Retourner à Alger et se rasseoir à la même table que les bandes armées de l’Adrar des Ifoghas et leurs supplétifs des confins de Taoudenni équivaudrait à aller à Canossa. Pour un homme qui, déjà, déteste être » trimbalé« – du moins à ce qu’il en dit- cela ferait trop, assurément.
Ce serait surtout une atteinte grave à » l’honneur » et à » la grandeur » du peuple malien dont il se veut l’inflexible défenseur et auquel on aura finalement fait voir de toutes les couleurs. Et une insulte à toutes ces personnalités que IBK lui-même aura » trimbalées » sous une chaleur suffocante à Bamako pour la signature d’un accord de paix qui n’en est pas tout à fait un, eu égard à ce qu’il n’est pas reconnu comme tel par l’essentiel de la partie adverse.

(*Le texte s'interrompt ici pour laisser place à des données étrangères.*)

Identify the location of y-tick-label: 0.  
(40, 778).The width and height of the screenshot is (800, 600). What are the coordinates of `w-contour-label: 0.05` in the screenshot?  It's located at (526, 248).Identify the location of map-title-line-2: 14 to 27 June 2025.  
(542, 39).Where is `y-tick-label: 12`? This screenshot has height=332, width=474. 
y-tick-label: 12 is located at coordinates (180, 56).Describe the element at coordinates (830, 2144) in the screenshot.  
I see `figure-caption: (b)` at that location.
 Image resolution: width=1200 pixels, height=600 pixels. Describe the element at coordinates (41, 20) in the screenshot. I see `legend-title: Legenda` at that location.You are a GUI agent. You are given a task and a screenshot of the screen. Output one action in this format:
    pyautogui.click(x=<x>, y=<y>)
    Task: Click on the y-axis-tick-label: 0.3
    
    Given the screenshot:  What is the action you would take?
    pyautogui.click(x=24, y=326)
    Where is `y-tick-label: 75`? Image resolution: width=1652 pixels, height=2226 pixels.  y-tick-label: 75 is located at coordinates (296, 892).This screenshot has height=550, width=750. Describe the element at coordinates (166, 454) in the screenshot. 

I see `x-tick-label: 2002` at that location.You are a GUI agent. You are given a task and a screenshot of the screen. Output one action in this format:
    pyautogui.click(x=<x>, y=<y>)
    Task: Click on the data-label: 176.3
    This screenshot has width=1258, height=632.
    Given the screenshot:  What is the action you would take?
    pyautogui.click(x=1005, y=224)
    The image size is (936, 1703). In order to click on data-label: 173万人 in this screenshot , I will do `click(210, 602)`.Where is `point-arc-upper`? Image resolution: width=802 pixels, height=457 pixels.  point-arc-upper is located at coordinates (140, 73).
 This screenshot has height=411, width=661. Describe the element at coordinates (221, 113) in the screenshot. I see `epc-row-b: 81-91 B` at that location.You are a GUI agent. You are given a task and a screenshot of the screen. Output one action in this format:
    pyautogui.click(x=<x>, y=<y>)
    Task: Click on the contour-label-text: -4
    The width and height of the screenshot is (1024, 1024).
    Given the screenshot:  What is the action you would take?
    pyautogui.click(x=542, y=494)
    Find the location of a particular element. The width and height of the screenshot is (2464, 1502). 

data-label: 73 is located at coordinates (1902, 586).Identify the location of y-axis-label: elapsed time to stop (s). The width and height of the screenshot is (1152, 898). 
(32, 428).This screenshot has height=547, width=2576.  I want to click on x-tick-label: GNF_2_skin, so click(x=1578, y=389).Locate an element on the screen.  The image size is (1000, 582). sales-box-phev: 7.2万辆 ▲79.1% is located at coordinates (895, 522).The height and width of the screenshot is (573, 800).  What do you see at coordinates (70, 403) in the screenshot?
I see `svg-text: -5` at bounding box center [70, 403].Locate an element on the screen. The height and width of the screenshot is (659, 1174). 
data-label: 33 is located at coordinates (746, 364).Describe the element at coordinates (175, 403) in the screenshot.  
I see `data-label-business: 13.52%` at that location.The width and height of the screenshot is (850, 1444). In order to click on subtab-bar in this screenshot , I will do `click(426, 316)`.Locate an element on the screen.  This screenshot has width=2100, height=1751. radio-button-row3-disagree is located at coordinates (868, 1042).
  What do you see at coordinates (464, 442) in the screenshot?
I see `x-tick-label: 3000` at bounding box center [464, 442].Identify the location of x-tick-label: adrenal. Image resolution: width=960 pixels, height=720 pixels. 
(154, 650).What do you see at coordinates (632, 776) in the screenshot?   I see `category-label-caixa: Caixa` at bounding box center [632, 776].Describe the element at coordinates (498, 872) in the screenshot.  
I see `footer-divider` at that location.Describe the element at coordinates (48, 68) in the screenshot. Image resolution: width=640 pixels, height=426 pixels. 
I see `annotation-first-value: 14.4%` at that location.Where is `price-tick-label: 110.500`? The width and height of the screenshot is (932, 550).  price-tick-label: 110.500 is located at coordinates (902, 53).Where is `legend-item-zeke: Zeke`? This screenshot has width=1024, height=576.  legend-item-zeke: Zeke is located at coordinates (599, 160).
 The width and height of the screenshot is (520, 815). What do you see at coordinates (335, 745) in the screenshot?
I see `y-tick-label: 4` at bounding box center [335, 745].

En revanche, en ne s’y rendant pas et en évitant de se prêter à des négociations interminables qui ne feront qu’éterniser la crise (comme au Sahara occidental où, depuis 40 ans, l’ONU s’est avérée incapable de trouver une solution acceptable par toutes les parties) IBK aura beau jeu de placer la communauté internationale face à ses responsabilités.
C’est elle qui, à travers la MINUSMA, a initié, financé, organisé le dialogue inter-Maliens qui s’est déroulé, huit longs mois, à Alger et a abouti à l’accord dont toutes ses composantes se sont félicitées, l’ont paraphé le 1er mars avant de le signer ce 15 mai à Bamako. Revenir sur le même texte parce qu’il a été rejeté par les narco-séparatistes est un désaveu pour toute la médiation internationale à commencer par l’Algérie dont les efforts, la patience et les sacrifices ont été unanimement reconnus et salués.
Sans compter que ce que la rébellion kidaloise réclame ne peut, en aucun cas, lui être cédé. IBK l’avait dit en son temps: » Pas d’indépendance, pas d’autonomie. L’unité, l’intégrité territoriale, la forme laïque et républicaine de l’Etat ne sont pas négociables « . Il peut compter sur les Maliens de tous bords politiques, de toutes catégories sociales et de toutes confessions religieuses pour qu’il en soit ainsi. Et pas autrement.